───── DATA TO PROCESS

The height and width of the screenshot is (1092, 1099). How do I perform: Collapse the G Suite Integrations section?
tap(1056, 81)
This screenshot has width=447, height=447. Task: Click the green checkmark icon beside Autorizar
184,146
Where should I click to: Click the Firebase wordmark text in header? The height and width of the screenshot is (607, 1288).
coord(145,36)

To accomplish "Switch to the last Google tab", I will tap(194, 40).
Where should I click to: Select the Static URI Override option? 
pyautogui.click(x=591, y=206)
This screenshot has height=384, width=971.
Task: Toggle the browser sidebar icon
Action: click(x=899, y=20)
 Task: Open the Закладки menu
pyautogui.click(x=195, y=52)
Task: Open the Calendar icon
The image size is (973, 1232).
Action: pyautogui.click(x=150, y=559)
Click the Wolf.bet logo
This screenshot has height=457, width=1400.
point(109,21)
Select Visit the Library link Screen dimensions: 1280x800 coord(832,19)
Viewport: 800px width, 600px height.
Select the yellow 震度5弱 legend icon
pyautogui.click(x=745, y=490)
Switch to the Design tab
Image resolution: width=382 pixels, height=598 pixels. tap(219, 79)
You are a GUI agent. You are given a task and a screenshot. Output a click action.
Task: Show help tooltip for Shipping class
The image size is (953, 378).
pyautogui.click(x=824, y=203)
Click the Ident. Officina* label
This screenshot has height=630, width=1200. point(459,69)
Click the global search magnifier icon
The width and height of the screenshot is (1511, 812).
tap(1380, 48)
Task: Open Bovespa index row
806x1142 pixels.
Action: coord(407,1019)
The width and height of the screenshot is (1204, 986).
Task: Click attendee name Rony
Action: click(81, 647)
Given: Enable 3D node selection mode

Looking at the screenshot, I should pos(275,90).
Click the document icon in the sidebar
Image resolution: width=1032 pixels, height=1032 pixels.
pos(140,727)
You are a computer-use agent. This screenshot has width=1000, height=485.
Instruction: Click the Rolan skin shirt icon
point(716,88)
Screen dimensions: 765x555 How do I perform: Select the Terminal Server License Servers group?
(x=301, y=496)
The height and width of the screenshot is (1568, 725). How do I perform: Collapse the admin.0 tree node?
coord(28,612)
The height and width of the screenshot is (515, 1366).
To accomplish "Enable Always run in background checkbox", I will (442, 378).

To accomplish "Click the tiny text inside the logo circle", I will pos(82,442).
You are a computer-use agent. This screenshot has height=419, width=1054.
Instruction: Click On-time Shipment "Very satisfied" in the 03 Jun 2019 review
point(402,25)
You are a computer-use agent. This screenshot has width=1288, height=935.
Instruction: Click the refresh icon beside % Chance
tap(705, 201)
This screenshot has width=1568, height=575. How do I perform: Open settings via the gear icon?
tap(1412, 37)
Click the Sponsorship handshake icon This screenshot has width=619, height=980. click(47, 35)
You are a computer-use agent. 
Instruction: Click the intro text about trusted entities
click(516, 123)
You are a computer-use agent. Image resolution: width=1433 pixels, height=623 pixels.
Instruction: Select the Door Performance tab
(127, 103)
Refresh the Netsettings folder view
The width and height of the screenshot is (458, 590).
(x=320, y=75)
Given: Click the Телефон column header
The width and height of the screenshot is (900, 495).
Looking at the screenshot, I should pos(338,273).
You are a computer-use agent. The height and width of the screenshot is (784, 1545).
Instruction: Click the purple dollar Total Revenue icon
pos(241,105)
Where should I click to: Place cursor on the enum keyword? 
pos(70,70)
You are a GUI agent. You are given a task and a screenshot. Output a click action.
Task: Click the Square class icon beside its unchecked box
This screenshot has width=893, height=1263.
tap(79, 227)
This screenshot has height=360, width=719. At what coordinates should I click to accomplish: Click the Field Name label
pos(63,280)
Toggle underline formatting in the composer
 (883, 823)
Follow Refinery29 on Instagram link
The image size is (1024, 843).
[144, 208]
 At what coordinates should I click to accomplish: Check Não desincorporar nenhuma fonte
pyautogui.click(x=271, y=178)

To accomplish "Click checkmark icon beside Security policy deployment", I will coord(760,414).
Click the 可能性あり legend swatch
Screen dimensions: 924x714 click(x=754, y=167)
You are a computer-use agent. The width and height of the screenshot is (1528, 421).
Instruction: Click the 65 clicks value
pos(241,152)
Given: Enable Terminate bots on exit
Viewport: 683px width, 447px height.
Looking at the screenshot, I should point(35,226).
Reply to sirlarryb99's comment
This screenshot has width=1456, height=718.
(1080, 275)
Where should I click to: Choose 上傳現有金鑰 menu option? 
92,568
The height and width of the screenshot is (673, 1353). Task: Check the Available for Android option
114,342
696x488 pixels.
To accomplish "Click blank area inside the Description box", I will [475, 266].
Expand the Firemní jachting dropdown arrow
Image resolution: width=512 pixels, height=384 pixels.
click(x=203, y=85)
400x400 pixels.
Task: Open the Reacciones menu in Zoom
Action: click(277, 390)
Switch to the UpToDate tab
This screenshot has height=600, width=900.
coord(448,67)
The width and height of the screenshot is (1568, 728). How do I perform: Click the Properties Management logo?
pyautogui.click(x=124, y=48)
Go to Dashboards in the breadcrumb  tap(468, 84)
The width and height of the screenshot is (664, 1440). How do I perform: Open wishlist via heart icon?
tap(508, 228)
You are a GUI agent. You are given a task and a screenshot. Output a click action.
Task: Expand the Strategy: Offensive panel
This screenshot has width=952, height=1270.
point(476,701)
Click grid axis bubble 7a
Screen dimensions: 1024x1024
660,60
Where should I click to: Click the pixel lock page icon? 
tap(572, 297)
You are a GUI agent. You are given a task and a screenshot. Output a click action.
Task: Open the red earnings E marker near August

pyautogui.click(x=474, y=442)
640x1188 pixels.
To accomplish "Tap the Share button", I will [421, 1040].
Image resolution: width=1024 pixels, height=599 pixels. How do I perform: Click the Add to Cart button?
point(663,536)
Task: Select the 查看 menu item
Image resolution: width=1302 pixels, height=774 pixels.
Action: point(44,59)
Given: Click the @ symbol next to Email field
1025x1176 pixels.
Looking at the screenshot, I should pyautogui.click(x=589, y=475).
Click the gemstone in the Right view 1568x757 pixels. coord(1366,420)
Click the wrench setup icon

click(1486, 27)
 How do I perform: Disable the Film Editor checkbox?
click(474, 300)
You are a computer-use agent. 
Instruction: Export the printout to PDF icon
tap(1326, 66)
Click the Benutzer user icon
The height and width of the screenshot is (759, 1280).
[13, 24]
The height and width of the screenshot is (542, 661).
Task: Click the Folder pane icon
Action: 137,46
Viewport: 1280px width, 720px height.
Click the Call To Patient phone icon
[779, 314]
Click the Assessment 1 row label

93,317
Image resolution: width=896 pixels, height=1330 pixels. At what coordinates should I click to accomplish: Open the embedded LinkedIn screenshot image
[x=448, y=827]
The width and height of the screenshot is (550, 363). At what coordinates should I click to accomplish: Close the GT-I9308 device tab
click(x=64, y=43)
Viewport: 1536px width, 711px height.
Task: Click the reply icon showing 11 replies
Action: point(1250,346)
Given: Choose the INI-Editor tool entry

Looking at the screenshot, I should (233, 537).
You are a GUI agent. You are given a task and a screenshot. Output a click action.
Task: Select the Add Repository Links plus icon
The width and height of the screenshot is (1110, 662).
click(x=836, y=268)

──────────

*TASK ITEM*. From the material above, retype precisely the lines between the line holding "Given: Enable 3D node selection mode" and the line holding "The height and width of the screenshot is (515, 1366).", inclusive, and nothing beyond them.

*ANSWER AREA*.
Given: Enable 3D node selection mode

Looking at the screenshot, I should pos(275,90).
Click the document icon in the sidebar
Image resolution: width=1032 pixels, height=1032 pixels.
pos(140,727)
You are a computer-use agent. This screenshot has width=1000, height=485.
Instruction: Click the Rolan skin shirt icon
point(716,88)
Screen dimensions: 765x555 How do I perform: Select the Terminal Server License Servers group?
(x=301, y=496)
The height and width of the screenshot is (1568, 725). How do I perform: Collapse the admin.0 tree node?
coord(28,612)
The height and width of the screenshot is (515, 1366).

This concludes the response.